Stored data entries:
--------
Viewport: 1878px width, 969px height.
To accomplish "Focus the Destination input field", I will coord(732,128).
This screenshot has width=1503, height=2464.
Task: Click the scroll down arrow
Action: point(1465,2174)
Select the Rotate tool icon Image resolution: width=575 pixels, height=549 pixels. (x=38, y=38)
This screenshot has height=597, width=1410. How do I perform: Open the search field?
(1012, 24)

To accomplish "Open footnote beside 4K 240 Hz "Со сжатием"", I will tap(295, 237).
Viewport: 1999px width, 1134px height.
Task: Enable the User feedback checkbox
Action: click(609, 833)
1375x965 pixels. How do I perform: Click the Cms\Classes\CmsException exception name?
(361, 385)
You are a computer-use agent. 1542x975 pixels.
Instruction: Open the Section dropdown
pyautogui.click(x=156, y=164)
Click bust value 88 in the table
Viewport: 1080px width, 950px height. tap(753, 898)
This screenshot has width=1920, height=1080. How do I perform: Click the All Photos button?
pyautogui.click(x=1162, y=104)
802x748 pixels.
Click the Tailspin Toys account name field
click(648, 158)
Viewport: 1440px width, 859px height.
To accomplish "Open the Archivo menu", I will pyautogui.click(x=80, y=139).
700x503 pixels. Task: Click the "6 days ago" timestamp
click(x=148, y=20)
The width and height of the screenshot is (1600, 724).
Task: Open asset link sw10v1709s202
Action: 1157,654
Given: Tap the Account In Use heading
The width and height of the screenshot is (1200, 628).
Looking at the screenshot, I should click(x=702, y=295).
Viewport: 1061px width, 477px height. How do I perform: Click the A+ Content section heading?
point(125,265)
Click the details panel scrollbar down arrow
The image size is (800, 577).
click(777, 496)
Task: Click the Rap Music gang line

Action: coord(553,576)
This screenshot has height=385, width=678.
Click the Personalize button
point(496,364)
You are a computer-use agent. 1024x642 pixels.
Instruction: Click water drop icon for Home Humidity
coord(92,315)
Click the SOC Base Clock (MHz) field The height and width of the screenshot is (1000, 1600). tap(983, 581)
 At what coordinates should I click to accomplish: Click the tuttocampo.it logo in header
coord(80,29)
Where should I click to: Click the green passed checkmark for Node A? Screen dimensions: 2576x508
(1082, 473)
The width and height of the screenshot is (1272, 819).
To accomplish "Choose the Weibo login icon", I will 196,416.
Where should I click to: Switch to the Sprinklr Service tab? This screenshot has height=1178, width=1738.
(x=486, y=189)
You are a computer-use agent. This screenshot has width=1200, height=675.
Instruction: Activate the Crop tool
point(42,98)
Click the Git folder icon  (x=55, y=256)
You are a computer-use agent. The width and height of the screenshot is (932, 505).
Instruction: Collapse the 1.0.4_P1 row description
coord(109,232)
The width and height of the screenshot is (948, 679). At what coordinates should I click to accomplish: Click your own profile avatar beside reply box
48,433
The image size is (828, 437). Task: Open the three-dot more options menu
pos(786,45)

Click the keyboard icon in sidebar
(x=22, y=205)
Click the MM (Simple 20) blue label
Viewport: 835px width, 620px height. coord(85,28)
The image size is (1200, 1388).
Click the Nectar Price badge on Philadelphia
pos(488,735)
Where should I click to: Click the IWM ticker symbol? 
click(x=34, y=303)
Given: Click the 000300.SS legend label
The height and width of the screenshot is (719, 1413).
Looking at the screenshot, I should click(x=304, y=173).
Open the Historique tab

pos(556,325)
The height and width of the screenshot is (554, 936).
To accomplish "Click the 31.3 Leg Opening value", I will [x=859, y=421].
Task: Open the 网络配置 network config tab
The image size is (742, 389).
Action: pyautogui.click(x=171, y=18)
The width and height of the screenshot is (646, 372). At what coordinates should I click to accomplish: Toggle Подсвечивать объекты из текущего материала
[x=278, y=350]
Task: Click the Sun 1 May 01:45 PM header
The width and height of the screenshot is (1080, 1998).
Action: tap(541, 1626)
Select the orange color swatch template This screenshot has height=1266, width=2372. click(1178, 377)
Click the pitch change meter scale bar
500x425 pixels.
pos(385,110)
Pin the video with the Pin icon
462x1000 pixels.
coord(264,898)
--------
■ **PROBLEM REQUIREMENTS**
Exactly reproduce the lines of the data above that run from the line containing "The image size is (1200, 1388)." through the final one.

■ **FINISHED TASK**
The image size is (1200, 1388).
Click the Nectar Price badge on Philadelphia
pos(488,735)
Where should I click to: Click the IWM ticker symbol? 
click(x=34, y=303)
Given: Click the 000300.SS legend label
The height and width of the screenshot is (719, 1413).
Looking at the screenshot, I should click(x=304, y=173).
Open the Historique tab

pos(556,325)
The height and width of the screenshot is (554, 936).
To accomplish "Click the 31.3 Leg Opening value", I will [x=859, y=421].
Task: Open the 网络配置 network config tab
The image size is (742, 389).
Action: pyautogui.click(x=171, y=18)
The width and height of the screenshot is (646, 372). At what coordinates should I click to accomplish: Toggle Подсвечивать объекты из текущего материала
[x=278, y=350]
Task: Click the Sun 1 May 01:45 PM header
The width and height of the screenshot is (1080, 1998).
Action: tap(541, 1626)
Select the orange color swatch template This screenshot has height=1266, width=2372. click(1178, 377)
Click the pitch change meter scale bar
500x425 pixels.
pos(385,110)
Pin the video with the Pin icon
462x1000 pixels.
coord(264,898)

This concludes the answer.